#### CONSIGNES
[a] Dans le texte sur l'offre alimentaire en Suisse, dans quelle revue les résultats de l'étude ont-ils été publiés ?
[b] Reprenez le texte sur l'offre alimentaire en Suisse après sa dernière phrase et écrivez la suite.

#### TEXTE FOURNI
»»
Une équipe de chercheurs impliquant notamment Pedro Marques-Vidal, PD à la FBM et chef de clinique adjoint à l'Institut universitaire de médecine sociale et préventive (IUMSP), a analysé les tendances suisses de l'offre alimentaire de 1961 à 2007. La stabilité est de rigueur, contrairement aux autres pays européens, où l'offre a augmenté. Les résultats de cette étude ont été publiés dans la revue European Journal of Clinical Nutrition.
Les maladies liées au régime alimentaire augmentent partout dans le monde. L'abandon du régime méditerranéen peut en partie expliquer cette hausse. En Suisse, la prévalence du surpoids et de l'obésité est faible, même si elle augmente régulièrement.
Interview de Pedro Marques-Vidal:
Pourquoi en Suisse, au contraire des autres pays européens, l'offre en calories est restée à peu près stable durant plus de 40 ans?
««
#### DONNÉES EXTRAITES
»»
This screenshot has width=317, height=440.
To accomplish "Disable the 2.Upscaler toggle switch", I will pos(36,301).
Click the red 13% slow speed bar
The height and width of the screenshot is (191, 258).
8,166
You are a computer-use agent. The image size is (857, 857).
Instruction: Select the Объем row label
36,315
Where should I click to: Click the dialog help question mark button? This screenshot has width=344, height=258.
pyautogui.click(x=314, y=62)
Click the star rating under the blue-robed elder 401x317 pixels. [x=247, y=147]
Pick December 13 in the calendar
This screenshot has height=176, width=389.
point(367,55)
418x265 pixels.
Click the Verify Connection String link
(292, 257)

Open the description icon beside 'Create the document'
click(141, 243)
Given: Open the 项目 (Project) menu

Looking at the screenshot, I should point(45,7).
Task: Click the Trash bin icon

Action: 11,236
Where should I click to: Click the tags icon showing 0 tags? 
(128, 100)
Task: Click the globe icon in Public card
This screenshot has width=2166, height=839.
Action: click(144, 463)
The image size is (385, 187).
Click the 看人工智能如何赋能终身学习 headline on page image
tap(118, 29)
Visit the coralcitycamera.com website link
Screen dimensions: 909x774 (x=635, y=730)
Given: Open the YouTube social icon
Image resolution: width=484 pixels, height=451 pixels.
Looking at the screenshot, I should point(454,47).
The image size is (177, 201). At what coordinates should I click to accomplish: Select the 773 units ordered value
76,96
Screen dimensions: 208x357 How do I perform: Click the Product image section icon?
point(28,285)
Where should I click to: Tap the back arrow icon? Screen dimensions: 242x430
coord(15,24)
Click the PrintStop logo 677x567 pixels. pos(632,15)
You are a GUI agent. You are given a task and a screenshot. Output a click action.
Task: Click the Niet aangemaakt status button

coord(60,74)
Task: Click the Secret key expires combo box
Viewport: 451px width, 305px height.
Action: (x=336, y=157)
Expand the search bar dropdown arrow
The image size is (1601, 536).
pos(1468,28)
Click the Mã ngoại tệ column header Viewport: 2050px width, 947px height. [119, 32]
««
#### RÉPONSES
[a] Dans la revue European Journal of Clinical Nutrition.

[b]
Il y a plusieurs hypothèses, mais aucune ne peut être vérifiée. En premier lieu, une politique agricole différente de celle de l'Union Européenne, qui tend à la surproduction et donc à une surabondance de l'offre. Les Suisses sont peut-être également un peu plus traditionalistes que leurs voisins, et auraient davantage gardé les habitudes alimentaires de leurs aïeuls. On ne peut pas exclure non plus que l'offre alimentaire en Suisse ait été déjà très élevée dans les années '60. Et donc difficile à augmenter à cause d'un «effet plafond».
Comment expliquer la faible prévalence de l'obésité en Suisse?
La prévalence de l'obésité est assez faible en Suisse par rapport aux autres voisins européens. Il n'existe pas d'études internationales ayant comparé les habitudes alimentaires des Suisses à celles des habitants des autres pays. En fait, on dispose de très peu de données. Mais je dirais qu'une meilleure alimentation et un peu plus d'activité physique peuvent expliquer cette différence. La seule étude que je connaisse a été publiée il y a dix ans et comparait les Genevois aux Américains, mais les différences étaient faibles.
Qu'est-ce qui explique la baisse de consommation des fruits suisses?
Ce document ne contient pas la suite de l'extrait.